ABOUT THIS TASK: Every line of the data that contains the string "badge" must be copied.

-------- INFORMATION PROVIDED

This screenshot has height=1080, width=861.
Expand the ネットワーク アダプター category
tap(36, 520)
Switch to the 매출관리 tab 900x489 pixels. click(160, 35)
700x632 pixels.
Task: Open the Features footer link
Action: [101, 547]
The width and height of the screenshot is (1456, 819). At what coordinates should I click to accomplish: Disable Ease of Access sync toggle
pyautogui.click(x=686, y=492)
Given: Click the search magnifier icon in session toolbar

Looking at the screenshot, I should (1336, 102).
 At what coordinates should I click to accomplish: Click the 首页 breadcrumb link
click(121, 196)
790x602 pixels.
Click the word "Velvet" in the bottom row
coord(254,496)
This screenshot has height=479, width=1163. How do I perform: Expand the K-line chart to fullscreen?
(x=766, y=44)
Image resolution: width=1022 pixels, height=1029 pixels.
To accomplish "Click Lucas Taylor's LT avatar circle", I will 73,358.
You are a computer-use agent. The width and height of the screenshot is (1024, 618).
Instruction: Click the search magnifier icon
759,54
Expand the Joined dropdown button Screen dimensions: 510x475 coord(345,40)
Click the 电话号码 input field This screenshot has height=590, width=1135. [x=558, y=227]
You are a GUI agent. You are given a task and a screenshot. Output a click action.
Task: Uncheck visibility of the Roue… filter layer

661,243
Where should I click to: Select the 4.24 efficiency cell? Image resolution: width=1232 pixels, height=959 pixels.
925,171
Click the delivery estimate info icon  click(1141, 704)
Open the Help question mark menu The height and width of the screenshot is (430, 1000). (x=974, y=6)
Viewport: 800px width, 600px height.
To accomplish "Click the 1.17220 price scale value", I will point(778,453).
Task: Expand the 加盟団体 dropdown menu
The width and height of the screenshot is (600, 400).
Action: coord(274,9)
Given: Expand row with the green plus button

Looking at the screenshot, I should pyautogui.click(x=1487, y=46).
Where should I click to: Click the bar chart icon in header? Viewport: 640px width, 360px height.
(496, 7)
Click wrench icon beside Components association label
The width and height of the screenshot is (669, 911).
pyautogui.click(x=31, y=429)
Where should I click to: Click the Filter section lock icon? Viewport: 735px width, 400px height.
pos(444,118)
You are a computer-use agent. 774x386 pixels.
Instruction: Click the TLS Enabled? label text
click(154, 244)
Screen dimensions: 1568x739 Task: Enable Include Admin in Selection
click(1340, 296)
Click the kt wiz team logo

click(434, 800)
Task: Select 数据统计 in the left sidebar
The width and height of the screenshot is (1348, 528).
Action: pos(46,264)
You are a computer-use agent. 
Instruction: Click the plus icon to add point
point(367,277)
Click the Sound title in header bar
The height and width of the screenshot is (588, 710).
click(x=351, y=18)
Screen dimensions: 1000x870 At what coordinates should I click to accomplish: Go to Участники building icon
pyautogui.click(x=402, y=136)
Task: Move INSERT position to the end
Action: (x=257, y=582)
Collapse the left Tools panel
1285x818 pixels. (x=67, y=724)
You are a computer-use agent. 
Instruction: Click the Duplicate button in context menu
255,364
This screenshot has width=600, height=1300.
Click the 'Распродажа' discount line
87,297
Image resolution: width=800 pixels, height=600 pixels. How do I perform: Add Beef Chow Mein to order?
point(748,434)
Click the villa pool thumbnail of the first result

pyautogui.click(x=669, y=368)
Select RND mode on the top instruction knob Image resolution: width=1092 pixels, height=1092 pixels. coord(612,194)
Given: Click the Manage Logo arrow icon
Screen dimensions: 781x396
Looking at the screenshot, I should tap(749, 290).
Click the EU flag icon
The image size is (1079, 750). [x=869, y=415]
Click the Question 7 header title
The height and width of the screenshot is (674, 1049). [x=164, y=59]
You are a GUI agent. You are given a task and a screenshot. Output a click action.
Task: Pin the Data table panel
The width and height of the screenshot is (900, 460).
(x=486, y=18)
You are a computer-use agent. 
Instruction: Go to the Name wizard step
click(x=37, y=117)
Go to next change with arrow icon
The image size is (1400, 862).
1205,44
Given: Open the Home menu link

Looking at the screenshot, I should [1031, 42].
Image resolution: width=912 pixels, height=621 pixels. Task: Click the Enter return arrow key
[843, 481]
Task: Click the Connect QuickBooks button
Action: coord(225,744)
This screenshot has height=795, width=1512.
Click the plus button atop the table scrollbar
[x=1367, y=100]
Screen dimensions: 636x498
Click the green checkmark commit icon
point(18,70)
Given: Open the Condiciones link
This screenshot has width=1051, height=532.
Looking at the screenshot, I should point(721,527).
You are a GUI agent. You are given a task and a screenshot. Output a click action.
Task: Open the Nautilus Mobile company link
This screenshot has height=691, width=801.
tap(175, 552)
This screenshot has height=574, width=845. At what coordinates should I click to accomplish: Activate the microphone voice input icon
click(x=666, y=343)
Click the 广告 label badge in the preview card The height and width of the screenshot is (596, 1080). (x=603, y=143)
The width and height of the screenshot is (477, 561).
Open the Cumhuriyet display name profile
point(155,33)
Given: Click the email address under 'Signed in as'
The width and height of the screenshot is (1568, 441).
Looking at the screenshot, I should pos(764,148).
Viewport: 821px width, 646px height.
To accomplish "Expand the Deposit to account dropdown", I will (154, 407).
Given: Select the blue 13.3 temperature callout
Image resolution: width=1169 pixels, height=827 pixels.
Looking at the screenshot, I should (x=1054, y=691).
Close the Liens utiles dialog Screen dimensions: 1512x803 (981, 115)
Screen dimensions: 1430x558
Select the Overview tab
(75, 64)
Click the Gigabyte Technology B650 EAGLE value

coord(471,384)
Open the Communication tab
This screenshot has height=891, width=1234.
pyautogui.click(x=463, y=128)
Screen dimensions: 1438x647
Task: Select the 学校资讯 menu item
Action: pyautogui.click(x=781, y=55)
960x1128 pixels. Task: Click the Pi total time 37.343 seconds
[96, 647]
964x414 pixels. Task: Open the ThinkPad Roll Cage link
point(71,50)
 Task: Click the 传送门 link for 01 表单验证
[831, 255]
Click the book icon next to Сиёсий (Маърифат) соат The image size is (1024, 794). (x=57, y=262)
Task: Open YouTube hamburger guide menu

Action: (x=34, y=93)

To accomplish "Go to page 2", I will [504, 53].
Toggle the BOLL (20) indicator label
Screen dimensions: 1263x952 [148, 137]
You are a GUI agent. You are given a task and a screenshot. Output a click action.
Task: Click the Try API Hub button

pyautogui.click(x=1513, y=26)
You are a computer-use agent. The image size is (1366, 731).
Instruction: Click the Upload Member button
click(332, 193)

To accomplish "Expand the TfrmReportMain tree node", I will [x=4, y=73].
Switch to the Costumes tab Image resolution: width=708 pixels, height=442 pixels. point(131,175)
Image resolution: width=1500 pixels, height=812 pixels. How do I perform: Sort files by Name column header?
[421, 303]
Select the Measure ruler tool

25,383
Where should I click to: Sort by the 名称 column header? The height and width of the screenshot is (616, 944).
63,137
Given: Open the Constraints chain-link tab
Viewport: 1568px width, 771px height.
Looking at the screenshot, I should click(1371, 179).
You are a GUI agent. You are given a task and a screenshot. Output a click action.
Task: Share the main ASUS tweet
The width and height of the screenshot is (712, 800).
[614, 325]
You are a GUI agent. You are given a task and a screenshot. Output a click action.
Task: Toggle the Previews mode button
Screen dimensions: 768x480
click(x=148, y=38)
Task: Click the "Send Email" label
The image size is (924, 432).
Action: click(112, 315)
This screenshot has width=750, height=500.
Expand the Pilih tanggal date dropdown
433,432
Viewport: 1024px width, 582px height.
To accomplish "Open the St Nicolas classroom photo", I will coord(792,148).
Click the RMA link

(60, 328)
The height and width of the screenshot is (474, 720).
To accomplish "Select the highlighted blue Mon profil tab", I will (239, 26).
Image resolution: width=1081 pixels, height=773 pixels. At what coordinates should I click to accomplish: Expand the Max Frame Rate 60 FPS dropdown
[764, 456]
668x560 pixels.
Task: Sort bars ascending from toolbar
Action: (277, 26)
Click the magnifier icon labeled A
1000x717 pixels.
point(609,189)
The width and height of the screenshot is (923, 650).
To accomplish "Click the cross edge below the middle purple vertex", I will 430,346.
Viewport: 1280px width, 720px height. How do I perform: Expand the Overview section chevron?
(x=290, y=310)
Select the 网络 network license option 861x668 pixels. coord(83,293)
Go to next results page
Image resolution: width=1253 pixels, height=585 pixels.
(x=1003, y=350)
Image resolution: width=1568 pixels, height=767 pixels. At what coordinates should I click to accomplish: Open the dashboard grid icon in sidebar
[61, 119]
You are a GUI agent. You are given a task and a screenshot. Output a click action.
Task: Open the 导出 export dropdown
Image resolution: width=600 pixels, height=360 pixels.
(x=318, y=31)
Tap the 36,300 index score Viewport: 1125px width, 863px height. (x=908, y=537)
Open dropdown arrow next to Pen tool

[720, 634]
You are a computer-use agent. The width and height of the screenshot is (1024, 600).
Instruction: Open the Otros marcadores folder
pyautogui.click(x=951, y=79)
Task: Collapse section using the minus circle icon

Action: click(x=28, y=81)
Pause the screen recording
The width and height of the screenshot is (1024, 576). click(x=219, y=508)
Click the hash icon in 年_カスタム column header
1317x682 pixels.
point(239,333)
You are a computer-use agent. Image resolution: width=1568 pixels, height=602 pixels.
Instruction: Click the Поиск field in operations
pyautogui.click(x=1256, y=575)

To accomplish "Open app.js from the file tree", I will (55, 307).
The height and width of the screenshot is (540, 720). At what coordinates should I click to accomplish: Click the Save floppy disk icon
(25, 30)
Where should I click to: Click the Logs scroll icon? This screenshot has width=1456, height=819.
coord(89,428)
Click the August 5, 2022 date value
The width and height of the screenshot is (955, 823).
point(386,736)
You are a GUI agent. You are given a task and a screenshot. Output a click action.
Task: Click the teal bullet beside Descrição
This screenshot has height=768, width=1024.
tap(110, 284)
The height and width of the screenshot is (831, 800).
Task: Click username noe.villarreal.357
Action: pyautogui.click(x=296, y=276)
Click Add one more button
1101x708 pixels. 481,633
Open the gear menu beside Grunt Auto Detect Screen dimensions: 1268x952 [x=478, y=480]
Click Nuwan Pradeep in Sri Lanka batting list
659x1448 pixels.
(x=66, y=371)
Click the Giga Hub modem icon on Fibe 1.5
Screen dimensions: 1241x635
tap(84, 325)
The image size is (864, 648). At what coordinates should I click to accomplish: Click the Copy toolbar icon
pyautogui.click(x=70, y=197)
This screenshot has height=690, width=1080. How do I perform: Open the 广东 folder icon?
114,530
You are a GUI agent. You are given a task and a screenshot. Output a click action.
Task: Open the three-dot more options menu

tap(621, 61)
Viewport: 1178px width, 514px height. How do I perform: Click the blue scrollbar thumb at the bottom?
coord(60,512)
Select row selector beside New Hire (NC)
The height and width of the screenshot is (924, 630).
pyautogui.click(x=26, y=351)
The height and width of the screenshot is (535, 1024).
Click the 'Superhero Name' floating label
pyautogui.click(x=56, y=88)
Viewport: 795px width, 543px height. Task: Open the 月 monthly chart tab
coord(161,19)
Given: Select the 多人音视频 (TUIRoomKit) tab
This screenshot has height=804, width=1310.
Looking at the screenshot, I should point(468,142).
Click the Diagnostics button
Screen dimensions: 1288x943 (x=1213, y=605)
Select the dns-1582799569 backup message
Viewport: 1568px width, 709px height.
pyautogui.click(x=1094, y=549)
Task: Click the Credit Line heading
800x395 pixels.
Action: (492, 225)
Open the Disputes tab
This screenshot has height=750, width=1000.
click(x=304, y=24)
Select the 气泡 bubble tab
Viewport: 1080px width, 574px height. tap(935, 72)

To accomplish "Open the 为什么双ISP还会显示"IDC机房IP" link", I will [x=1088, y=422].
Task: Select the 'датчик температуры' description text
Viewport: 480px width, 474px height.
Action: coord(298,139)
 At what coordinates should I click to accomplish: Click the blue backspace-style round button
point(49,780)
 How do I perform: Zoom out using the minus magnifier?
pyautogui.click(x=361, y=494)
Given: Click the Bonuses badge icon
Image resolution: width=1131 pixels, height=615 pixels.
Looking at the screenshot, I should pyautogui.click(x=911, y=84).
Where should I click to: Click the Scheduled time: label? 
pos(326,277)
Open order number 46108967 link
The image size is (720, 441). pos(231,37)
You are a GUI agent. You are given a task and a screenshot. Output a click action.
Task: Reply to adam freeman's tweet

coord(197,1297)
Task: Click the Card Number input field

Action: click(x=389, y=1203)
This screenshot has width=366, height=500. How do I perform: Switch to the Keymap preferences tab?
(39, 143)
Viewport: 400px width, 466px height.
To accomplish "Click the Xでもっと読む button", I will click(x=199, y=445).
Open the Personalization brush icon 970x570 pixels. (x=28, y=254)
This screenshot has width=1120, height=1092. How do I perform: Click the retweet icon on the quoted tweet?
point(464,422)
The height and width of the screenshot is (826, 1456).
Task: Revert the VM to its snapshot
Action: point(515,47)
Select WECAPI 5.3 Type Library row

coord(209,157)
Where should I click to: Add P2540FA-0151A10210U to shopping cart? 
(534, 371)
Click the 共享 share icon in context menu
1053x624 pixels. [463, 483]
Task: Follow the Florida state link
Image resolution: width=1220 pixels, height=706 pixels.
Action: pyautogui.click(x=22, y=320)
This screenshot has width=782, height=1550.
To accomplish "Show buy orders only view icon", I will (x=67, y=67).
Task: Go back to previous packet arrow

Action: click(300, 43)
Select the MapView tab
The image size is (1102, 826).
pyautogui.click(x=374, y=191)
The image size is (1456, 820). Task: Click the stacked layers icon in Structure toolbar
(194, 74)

----------------

WRITTEN SOLUTION:
Click the 广告 label badge in the preview card The height and width of the screenshot is (596, 1080). (x=603, y=143)
Given: Click the Bonuses badge icon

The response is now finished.